● Given entries

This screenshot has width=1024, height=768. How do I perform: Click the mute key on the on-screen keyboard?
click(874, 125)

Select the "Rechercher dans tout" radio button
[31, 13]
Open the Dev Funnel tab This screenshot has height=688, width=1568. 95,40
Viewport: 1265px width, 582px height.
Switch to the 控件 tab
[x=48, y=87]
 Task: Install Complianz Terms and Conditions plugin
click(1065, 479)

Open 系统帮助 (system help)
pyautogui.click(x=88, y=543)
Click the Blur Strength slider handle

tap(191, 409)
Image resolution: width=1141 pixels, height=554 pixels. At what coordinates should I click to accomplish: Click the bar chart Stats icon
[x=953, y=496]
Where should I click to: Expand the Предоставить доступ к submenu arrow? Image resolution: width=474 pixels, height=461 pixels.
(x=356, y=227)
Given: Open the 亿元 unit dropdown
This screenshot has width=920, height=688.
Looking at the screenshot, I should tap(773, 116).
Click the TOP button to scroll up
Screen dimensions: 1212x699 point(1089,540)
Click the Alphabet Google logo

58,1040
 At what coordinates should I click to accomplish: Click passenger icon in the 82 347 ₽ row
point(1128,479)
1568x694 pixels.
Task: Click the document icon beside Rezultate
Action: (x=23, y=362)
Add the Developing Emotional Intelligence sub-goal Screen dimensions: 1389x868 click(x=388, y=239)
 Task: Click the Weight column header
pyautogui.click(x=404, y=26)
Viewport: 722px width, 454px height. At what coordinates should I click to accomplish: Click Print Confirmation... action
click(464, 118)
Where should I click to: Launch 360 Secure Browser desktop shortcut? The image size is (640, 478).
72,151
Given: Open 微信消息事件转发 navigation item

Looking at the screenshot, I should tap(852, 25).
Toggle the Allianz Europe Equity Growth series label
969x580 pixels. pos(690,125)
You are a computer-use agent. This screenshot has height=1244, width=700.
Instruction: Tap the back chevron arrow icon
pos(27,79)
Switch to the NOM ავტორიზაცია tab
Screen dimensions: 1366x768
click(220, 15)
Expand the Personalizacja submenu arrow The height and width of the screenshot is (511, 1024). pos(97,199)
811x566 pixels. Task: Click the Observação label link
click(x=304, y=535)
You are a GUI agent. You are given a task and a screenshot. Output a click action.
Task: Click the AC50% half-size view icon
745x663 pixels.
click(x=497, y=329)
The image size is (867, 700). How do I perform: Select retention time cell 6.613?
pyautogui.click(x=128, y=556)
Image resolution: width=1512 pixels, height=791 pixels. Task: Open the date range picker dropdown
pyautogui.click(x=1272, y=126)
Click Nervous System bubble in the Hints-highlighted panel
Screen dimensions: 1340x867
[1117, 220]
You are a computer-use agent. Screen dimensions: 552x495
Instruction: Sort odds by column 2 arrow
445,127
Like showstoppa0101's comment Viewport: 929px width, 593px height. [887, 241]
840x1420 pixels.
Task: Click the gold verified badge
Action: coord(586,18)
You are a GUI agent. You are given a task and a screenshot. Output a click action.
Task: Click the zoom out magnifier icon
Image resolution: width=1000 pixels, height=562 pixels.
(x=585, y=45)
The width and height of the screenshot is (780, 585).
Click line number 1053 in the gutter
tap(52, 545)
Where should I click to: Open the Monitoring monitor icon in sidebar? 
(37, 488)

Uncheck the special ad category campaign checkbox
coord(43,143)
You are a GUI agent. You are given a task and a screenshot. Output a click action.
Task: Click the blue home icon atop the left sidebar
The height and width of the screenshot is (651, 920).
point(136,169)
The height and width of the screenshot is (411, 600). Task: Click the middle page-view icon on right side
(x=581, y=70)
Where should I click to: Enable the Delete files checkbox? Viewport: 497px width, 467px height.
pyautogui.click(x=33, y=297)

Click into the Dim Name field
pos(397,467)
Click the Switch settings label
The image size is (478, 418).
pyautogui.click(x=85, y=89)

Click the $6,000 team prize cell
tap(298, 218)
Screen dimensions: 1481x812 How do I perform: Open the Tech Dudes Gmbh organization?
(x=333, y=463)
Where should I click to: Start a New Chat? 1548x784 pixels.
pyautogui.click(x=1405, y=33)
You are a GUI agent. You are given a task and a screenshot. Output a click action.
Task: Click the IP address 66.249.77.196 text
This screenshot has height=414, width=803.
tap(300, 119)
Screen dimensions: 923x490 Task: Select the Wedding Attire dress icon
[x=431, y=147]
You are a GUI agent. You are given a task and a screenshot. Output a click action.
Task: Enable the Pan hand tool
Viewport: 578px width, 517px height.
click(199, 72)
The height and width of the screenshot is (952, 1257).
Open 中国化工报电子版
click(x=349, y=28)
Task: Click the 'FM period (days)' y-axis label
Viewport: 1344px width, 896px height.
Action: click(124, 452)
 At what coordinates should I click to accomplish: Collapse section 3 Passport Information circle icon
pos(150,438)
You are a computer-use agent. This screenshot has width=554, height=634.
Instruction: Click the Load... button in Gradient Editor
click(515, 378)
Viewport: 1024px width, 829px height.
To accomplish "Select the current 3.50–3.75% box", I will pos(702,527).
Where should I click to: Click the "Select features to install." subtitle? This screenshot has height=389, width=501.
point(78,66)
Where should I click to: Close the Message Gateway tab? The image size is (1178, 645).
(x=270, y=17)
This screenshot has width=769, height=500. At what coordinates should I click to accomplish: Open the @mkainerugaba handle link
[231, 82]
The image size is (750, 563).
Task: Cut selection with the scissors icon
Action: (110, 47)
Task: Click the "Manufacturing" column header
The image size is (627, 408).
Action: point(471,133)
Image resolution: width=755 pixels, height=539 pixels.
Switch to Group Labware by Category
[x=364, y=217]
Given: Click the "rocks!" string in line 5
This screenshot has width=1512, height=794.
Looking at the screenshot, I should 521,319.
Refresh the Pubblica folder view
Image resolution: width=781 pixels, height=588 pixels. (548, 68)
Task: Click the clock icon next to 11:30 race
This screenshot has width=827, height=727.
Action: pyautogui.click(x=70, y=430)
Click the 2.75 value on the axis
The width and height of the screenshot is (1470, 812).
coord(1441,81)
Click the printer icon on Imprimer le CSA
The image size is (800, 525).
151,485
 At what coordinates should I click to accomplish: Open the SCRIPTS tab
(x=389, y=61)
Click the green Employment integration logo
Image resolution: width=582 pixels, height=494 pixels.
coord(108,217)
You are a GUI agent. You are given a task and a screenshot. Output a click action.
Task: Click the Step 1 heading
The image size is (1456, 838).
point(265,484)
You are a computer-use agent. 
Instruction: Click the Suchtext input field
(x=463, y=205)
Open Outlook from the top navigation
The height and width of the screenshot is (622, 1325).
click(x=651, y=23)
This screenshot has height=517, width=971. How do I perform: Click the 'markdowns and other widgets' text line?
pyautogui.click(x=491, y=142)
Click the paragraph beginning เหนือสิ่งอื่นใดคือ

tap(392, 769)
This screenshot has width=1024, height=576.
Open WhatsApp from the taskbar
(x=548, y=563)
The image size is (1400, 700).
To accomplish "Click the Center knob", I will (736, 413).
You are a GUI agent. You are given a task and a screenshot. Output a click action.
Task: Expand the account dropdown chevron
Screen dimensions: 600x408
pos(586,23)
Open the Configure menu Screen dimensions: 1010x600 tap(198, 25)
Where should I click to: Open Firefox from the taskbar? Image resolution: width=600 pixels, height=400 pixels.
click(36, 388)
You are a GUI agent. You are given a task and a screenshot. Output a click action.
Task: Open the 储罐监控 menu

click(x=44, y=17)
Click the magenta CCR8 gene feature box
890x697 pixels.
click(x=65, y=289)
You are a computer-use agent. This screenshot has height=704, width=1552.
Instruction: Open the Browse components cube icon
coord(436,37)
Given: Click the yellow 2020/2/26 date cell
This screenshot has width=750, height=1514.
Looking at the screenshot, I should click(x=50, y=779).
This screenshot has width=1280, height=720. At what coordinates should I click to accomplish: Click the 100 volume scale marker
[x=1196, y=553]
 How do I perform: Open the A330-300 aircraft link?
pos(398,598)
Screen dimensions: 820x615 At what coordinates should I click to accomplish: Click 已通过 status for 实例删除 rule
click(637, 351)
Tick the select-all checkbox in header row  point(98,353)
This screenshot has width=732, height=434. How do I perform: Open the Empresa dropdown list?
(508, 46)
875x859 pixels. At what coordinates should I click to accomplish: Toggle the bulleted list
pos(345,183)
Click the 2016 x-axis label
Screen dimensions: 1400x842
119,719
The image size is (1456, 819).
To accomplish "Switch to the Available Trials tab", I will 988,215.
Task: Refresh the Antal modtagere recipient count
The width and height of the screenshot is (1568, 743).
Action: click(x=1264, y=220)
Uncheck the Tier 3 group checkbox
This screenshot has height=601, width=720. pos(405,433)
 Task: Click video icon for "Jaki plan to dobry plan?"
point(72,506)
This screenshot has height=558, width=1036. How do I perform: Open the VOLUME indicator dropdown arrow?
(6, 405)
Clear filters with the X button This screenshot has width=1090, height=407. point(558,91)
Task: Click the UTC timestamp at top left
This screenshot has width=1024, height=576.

● Task item
Every line above with the word "computer" is to be copied out.

● The answer
You are a computer-use agent. This screenshot has height=1244, width=700.
You are a computer-use agent. Screen dimensions: 552x495
You are a computer-use agent. This screenshot has width=554, height=634.
You are a computer-use agent. 
You are a computer-use agent. This screenshot has height=704, width=1552.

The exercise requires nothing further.